Dataset extract
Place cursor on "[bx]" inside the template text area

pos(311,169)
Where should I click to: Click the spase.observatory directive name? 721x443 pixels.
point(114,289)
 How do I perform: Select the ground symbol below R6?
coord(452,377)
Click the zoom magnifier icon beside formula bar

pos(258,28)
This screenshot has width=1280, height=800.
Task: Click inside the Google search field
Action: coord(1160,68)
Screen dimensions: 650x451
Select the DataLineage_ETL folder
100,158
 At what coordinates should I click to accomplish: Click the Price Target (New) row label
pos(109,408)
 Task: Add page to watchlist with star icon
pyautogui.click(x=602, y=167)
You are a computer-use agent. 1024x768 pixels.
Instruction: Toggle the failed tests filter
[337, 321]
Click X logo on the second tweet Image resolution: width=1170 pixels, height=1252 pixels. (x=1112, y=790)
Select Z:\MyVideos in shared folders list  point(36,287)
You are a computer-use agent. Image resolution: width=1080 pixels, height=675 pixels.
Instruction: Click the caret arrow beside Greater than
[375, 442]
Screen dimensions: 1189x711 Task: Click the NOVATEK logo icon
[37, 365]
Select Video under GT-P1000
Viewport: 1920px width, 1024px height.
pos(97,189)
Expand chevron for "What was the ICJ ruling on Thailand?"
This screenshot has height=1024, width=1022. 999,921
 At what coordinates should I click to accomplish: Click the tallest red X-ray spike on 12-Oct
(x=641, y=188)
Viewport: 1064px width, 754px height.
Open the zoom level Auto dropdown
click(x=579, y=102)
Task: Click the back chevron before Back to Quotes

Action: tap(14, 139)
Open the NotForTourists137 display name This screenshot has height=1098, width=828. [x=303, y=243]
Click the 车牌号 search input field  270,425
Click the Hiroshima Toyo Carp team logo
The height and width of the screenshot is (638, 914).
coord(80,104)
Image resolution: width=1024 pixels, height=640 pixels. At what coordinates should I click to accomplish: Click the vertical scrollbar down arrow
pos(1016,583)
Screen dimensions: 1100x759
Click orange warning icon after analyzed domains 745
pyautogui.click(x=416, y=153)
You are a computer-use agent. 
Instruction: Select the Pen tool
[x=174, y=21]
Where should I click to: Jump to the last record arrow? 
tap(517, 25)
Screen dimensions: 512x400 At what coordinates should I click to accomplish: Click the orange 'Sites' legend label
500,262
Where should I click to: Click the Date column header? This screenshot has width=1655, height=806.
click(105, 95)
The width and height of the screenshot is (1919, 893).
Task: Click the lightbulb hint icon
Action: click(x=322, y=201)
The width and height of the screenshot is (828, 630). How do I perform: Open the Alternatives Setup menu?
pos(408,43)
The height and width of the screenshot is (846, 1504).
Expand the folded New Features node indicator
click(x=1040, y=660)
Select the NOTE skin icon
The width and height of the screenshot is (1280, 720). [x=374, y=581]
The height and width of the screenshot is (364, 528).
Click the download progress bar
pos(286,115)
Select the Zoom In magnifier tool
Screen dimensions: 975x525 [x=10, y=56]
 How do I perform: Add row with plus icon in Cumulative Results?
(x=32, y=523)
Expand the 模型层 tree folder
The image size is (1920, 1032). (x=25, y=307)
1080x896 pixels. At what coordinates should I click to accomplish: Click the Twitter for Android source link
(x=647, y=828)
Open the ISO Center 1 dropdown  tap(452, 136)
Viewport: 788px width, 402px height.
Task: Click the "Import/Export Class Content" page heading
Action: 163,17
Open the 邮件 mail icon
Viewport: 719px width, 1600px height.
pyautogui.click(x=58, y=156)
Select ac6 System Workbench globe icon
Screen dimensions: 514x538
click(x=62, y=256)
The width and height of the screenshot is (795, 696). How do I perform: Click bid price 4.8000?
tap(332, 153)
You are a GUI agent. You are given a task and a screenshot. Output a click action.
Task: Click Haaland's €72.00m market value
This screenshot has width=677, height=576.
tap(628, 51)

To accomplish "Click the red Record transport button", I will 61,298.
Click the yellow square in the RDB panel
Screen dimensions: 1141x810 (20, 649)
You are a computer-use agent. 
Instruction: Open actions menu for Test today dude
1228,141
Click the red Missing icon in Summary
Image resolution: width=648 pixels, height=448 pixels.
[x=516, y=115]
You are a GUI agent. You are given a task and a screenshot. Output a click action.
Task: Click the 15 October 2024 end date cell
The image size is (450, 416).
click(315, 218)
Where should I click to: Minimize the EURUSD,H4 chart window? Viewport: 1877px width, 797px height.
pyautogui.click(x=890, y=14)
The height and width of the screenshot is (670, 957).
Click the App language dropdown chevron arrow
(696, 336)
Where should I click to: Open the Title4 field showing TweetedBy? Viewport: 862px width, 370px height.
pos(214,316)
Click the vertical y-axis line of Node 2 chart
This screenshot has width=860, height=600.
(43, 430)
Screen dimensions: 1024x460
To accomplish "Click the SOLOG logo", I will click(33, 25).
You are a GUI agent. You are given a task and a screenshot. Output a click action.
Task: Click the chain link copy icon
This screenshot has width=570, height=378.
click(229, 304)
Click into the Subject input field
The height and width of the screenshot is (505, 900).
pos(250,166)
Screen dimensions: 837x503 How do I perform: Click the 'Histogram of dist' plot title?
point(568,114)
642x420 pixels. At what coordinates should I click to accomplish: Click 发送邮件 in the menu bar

Task prompt
Above this task is a listing. Restate, word for word and with nothing added, the lines from the one with "The image size is (450, 416)." through the one with "The height and width of the screenshot is (670, 957).".

Result below
The image size is (450, 416).
click(315, 218)
Where should I click to: Minimize the EURUSD,H4 chart window? Viewport: 1877px width, 797px height.
pyautogui.click(x=890, y=14)
The height and width of the screenshot is (670, 957).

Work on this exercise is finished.